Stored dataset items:
== Segment start ==

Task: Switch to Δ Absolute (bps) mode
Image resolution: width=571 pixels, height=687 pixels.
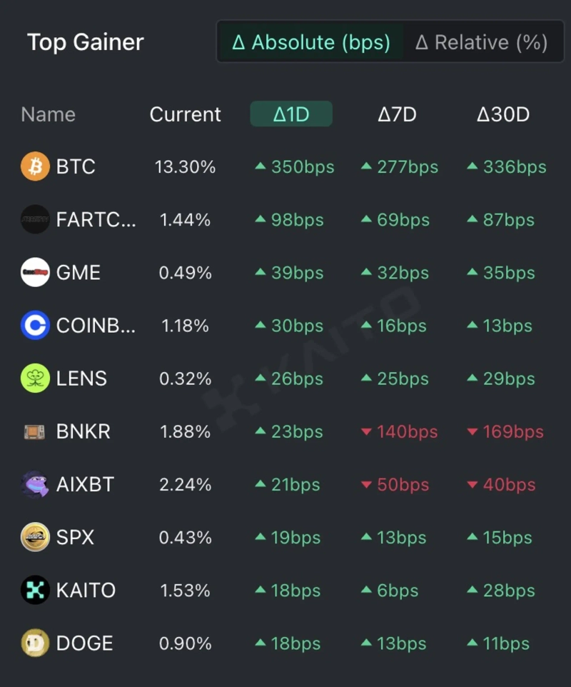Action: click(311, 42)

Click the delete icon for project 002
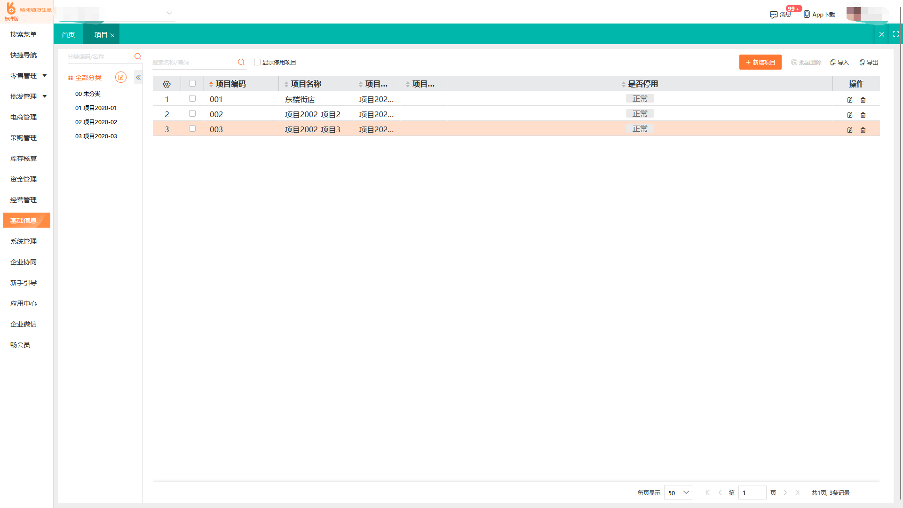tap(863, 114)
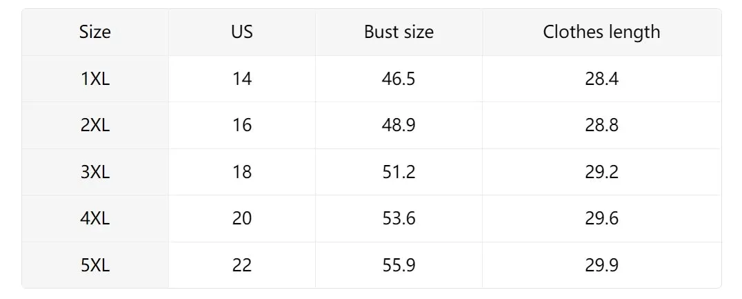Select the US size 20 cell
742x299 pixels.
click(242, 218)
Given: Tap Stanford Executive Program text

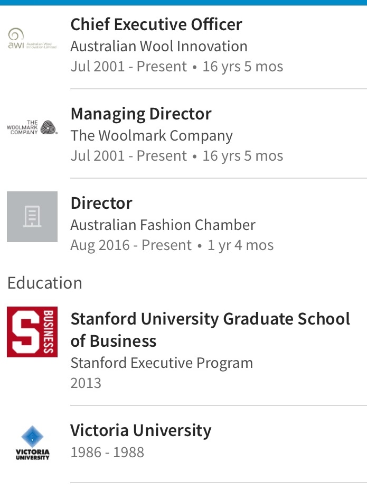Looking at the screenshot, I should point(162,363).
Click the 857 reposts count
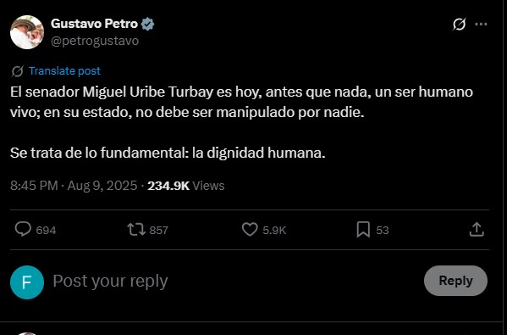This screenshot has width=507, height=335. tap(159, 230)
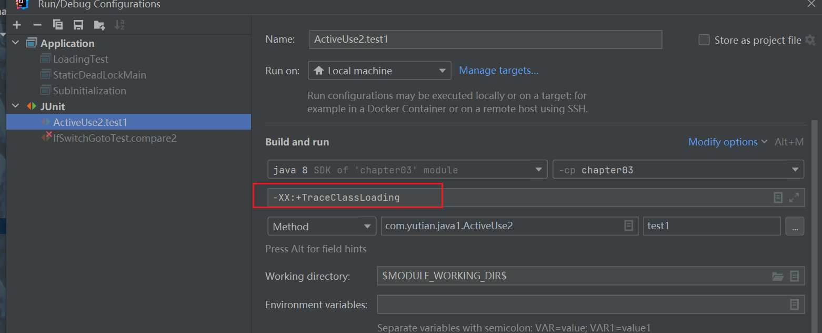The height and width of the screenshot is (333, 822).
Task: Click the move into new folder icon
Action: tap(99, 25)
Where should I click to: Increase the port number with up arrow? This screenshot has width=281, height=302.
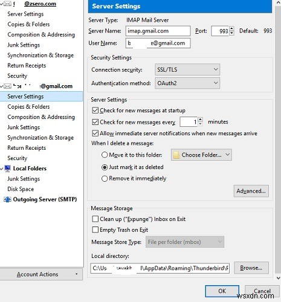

== Segment end ==

Restate the records above in full and word for word, but do not carry over any pictures.

## [WRITTEN REPLY]
Task: Switch to Δ Absolute (bps) mode
Image resolution: width=571 pixels, height=687 pixels.
Action: click(311, 42)

Click the delete icon for project 002
tap(863, 114)
Select the US size 20 cell
742x299 pixels.
click(242, 218)
Given: Tap Stanford Executive Program text

Looking at the screenshot, I should point(162,363).
Click the 857 reposts count
This screenshot has width=507, height=335. tap(159, 230)
The height and width of the screenshot is (333, 822).
Task: Click the move into new folder icon
Action: tap(99, 25)
Where should I click to: Increase the port number with up arrow? This screenshot has width=281, height=302.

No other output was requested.